Since air is $$21.0 \%$$ by volume oxygen, this means that for every 100 parts of air by volume, 21 parts are oxygen. For ideal gases at the same temperature and pressure, the percentage by volume is equal to the percentage by moles.
So, in 1 mole of air, the amount of oxygen in moles is $$21.0 \%$$ of 1 mole.
$$1 \text{ mole of air} \times 0.210 = 0.210 \text{ moles of oxygen}$$
Therefore, 1 mole of air contains $$0.210 \text{ moles}$$ of oxygen.

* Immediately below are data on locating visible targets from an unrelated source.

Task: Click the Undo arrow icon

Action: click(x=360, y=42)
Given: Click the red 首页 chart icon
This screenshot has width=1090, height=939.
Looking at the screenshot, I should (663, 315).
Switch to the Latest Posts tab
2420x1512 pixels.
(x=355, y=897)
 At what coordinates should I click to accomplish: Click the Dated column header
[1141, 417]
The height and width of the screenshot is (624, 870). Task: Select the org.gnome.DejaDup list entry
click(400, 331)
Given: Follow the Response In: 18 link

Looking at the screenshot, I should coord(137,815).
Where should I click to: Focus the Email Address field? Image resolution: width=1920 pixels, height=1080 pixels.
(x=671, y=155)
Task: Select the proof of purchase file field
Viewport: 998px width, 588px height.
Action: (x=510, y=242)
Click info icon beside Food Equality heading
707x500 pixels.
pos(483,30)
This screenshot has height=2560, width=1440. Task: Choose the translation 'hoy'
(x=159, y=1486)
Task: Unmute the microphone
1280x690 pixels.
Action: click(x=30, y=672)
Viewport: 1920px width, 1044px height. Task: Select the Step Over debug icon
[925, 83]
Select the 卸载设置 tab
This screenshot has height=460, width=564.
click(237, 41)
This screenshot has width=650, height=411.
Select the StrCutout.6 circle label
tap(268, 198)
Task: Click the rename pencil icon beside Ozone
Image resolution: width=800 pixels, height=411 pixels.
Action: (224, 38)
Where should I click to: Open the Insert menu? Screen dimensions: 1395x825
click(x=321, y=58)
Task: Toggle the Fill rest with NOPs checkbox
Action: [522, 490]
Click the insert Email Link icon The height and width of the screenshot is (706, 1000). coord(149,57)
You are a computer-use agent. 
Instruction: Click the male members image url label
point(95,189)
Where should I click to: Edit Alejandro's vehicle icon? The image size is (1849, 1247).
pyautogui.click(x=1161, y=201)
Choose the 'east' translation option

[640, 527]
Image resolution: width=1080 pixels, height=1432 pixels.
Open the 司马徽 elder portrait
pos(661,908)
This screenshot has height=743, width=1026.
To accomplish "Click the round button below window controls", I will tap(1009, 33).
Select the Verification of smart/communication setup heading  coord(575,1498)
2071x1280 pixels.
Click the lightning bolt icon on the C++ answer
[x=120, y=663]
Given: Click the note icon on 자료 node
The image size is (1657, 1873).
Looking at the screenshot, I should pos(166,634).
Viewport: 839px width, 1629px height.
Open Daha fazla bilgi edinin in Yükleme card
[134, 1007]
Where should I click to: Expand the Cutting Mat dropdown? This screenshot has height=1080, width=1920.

**step4** Calculating the Molar Concentration of Oxygen

We want to find the molar concentration, which is moles of oxygen per liter of air.
From the previous step, we found that $$0.210 \text{ moles}$$ of oxygen are present in 1 mole of air.
From the given information, we know that 1 mole of air occupies $$22.414 \mathrm{~L}$$.
So, we have $$0.210 \text{ moles}$$ of oxygen in $$22.414 \mathrm{~L}$$ of air.
To find the concentration, we divide the moles of oxygen by the volume of air:
$$\frac{0.210 \text{ moles}}{22.414 \text{ L}}$$
Now, we perform the division:
$$0.210 \div 22.414 \approx 0.009369144$$

**step5** Finalizing the Result

The given percentage $$21.0 \%$$ has three significant figures, and the molar volume $$22.414 \mathrm{~L}$$ has five significant figures. Our answer should be rounded to the least number of significant figures, which is three.
Rounding $$0.009369144$$ to three significant figures, we get $$0.00937$$.
So, the molar concentration of oxygen in the atmosphere is approximately $$0.00937 \mathrm{~mol/L}$$.